Tax Treatment of Interest Payments

Interest paid on a personal loan is treated differently than the principal, creating distinct tax consequences for both parties. The interest component is considered ordinary income for the lender and is subject to federal income tax.

The lender must report all interest received. While financial institutions issue Form 1099-INT for interest payments totaling $10 or more, the interest remains taxable to the recipient even if an individual lender does not issue this form.

Deductibility for the Borrower

The borrower generally cannot deduct interest paid on a personal loan, regardless of the amount. This rule applies because the debt is classified as personal interest, which is not an allowable deduction. The interest is not deductible even if the loan was used for common personal expenses.

An exception exists if the loan proceeds are used for specific, non-personal purposes, such as business or investment expenses. For example, interest used to purchase equipment for a sole proprietorship may be deductible. Interest used to acquire property held for investment is also deductible, subject to limitations.

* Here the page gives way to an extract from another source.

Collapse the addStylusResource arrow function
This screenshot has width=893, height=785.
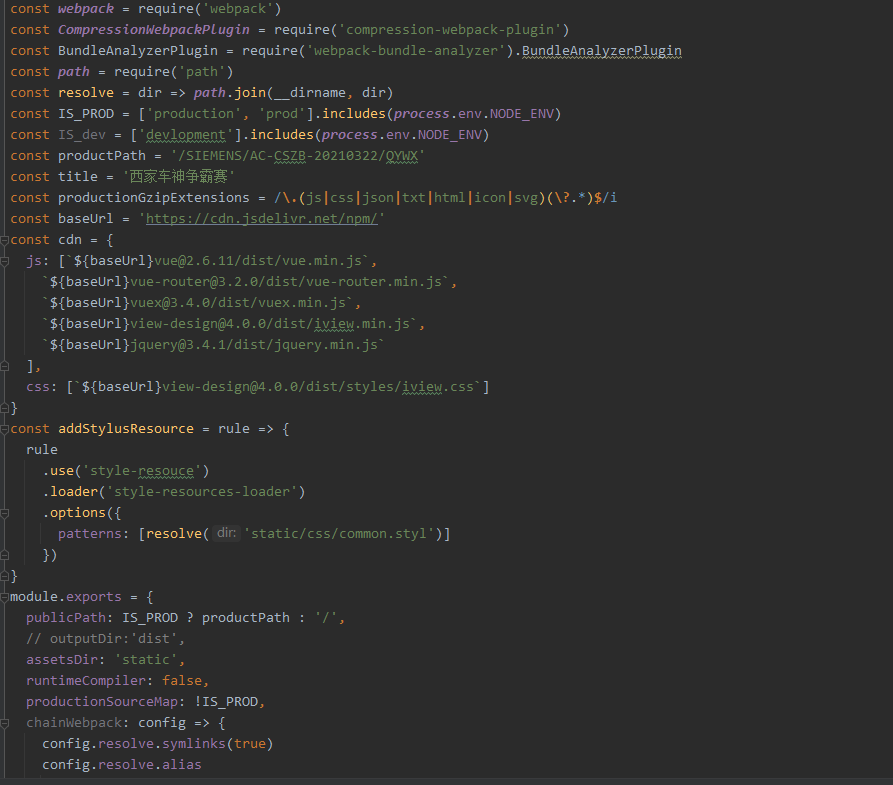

When a Personal Loan Becomes a Taxable Gift

A personal loan risks being recharacterized as a taxable gift if it lacks the elements of a bona fide debt. The IRS examines whether there was a genuine obligation to repay the funds and whether the lender intended to collect the debt. Without a promissory note, a fixed repayment schedule, and an interest rate, the principal transfer may be viewed as a gift from the outset.

Loan Forgiveness

If a lender forgives or cancels the debt, the forgiven amount is generally treated as a taxable gift to the borrower. This gift is subject to the annual gift exclusion, which is $19,000 per recipient for the 2025 tax year. Amounts exceeding this exclusion are applied against the lender’s lifetime estate and gift tax exemption ($13.99 million per individual in 2025).

The lender must report any amount over the annual exclusion by filing Form 709, the United States Gift (and Generation-Skipping Transfer) Tax Return. No gift tax is usually due unless the lifetime exemption is exhausted.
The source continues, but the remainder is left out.